Health is one of the basic requirements of a human being. Article 21 of Indian constitution mentions Right to health and medical aid to protect health of an Indian citizen. Still India is lacking in proper healthcare facilities, proper awareness, knowledge especially about non-communicable diseases and lifestyle diseases.

It is important to move focus of healthcare from sickness to wellness. There are some areas which the central and state government should look at strategically. Obesity and non – communicable diseases(NCD) particularly diabetes should be declared as serious diseases because it is affecting 3/5 in Indian population. These diseases altogether together lead to 60 percent burden on Indian healthcare economy. Prevention, early detection and proper treatment at right stage of disease can have a significant impact on reduction of cost of disease and serious complications caused by the disease. Everyone should understand that obesity is just not about higher weight, but it is having many co-morbidities like hypertension, Type II diabetes mellitus, cardio vascular diseases, osteoarthritis, sleep apnea, PCOD, infertility and many more. We are second largest country with childhood obesity; we are largest population with cardiovascular diseases below the age of 40 years; we were given warning on childhood obesity by WHO almost a decade back.

American medical association has declared obesity as a serious disease in 2010, we as experts of this field expect the Indian government to be very responsive in this matter. Till now no serious effort has been seen. 

At Maharashtra state level, we approached the health department and fortunately we were able to convince the authorities to create obesity and NCD taskforce. We shared a complete program to implement in phase wise manner. Unfortunately, even though there was good initiation not, much could happen at task force level.

As an individual expert in this area, with passion towards public health JT Obesity Solutions and JT Foundation took up this task at individual level and worked at following things. We created first in India fellowship program for obesity, nutrition and metabolism for doctors to update and equip them with knowledge to manage disease in advanced scientific manner. With help of rotary club, we took up movement to prevent childhood to public in which we created a documentary, explaining the problem. We also conducted drawing competition in around 45 schools to affectively reach population from all social economic groups. This has helped us a lot in increasing awareness among parents and children about their nutrition and importance of healthy lifestyle. We have created the chapters for the inclusion in school curriculum at primary, secondary and higher secondary level, and college level. They have been submitted to the state government education department. We are expecting their inclusion soon.
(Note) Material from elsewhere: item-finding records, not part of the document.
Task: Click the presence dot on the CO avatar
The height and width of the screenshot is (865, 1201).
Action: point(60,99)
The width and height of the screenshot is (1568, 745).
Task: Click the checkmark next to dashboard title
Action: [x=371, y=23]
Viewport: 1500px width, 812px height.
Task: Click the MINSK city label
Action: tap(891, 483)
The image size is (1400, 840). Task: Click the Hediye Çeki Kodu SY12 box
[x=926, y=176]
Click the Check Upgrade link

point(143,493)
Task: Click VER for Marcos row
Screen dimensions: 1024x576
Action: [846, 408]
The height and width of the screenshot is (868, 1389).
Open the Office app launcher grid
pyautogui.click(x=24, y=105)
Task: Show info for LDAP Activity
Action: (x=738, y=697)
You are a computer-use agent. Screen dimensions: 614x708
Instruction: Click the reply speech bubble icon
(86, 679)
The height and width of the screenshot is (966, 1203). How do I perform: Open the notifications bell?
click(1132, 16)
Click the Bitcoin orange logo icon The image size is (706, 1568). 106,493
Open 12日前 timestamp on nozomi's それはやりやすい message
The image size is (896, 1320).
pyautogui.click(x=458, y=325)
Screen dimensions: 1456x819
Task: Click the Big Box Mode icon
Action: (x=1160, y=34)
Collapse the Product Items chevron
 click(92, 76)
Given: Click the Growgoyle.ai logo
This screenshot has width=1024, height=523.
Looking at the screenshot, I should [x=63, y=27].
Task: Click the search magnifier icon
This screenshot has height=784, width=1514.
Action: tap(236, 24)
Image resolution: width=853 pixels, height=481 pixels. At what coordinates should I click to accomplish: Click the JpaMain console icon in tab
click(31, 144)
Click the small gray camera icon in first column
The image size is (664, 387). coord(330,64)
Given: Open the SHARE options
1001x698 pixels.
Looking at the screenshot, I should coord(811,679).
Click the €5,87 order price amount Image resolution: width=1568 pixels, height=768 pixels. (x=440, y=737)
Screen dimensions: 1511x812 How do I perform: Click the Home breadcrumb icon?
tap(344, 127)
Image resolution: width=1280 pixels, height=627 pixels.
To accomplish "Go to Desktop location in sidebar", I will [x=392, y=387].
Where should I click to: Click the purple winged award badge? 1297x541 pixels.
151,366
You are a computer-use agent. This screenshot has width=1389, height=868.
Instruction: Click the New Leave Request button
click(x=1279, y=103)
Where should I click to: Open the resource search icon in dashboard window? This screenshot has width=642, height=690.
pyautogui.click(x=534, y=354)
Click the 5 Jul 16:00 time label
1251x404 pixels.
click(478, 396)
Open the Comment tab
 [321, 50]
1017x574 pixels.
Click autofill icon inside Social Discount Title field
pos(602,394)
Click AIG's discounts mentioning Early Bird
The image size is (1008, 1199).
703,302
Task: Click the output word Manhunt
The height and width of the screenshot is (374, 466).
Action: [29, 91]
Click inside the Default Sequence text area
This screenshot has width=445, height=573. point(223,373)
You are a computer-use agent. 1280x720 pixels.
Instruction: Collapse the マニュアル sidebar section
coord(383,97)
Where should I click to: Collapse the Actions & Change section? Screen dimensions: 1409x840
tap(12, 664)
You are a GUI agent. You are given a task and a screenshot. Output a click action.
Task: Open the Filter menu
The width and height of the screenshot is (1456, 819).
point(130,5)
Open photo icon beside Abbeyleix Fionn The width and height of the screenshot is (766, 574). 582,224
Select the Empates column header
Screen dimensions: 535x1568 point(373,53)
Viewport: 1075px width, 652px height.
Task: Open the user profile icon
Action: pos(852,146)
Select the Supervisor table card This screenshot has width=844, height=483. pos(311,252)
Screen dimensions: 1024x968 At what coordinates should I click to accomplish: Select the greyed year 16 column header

We also initiated for the first-time obesity and NCD OPDs in medical colleges, government hospitals affiliated to medical colleges (tertiary care centers) to create awareness within the doctors, staff and public within the hospital. We approached the FDA and were successful in getting calories written on the menu card.

We are also part of smart city project of Pune for nutrition and health.

What we expect from government is to collaborate with experts like us in designing the programs pertaining to this disease. Only a methodical approach and consistent efforts can save our population from this silent killer disease complex.